• _What is required_
Determine how many lines in the listing that follows include "checkbox". Answer only with that number.

[Available data — start]

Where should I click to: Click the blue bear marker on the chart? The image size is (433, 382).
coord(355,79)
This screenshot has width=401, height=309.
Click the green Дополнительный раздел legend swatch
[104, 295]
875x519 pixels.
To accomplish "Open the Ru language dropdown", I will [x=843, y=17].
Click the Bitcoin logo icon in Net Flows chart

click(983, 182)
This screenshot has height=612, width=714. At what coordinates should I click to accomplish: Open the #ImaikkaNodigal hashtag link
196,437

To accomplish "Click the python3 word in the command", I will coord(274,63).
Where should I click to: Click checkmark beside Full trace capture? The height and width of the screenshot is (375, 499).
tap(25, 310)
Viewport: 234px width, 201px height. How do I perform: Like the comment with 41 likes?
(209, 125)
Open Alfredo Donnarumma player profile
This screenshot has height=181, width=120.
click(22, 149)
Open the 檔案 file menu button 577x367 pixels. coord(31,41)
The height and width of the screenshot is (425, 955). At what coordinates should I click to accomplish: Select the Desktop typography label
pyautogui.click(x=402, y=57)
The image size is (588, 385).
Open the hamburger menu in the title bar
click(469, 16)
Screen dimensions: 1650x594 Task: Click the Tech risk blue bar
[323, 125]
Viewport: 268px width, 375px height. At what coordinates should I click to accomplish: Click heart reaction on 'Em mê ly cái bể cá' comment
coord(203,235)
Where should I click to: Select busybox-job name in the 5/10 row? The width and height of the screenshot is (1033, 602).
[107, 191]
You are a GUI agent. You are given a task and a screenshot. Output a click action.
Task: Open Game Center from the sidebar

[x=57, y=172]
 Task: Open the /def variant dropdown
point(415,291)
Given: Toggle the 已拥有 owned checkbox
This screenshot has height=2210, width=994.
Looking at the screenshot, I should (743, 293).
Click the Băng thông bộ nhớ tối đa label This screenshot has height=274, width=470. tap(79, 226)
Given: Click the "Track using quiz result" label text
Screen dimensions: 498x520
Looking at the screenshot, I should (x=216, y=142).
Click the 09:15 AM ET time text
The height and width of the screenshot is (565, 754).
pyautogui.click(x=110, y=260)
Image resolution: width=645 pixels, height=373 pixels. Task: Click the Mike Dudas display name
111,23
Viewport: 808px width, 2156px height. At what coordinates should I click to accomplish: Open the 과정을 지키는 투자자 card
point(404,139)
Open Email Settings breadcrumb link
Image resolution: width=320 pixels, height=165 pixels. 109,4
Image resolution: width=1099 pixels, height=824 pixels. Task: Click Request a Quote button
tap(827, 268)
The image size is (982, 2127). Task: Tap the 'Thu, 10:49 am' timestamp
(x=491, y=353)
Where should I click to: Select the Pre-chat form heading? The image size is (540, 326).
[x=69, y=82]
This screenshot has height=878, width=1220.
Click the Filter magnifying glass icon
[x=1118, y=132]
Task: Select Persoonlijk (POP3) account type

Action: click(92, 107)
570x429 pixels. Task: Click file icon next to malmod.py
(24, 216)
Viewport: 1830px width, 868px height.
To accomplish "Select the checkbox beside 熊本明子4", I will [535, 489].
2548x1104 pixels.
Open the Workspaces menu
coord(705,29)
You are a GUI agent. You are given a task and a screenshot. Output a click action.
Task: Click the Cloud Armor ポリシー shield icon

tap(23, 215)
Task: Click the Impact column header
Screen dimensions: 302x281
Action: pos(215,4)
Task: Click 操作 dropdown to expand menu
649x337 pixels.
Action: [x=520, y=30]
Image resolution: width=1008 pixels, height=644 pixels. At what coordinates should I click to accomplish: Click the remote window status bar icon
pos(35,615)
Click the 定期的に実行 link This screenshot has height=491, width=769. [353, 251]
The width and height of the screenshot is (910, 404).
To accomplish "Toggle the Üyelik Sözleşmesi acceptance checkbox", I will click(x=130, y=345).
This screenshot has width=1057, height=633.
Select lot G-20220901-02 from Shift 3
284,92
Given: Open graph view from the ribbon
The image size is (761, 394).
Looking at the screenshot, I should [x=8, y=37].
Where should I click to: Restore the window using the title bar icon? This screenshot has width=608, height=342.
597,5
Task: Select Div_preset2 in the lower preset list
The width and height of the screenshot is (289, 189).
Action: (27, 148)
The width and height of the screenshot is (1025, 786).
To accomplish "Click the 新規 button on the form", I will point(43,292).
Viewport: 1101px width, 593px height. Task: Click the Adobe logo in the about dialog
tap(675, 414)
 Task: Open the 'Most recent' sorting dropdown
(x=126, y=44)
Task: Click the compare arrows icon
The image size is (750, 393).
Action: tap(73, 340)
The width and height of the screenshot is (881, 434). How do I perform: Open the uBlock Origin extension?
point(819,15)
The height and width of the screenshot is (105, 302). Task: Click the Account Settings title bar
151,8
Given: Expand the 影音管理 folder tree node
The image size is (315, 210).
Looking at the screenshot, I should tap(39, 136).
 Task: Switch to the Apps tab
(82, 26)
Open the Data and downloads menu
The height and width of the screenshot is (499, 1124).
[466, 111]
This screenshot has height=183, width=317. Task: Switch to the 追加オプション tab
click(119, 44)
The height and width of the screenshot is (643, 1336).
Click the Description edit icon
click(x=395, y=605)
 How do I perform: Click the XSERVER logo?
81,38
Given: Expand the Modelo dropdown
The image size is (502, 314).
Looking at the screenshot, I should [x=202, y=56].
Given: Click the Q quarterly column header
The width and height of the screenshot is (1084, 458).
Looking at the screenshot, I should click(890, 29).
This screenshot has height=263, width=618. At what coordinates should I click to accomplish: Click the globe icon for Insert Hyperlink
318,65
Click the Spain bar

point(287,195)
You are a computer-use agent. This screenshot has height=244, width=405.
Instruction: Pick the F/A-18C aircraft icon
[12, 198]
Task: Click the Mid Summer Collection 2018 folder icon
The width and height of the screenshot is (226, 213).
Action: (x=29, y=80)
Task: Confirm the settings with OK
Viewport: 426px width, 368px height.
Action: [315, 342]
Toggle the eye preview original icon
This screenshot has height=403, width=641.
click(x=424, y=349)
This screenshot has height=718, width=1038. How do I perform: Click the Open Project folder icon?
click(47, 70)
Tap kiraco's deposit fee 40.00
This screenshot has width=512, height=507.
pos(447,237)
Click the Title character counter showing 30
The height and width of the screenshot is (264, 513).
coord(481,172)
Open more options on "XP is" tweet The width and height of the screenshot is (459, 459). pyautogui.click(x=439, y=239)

[Available data — finish]

• _Final answer_
3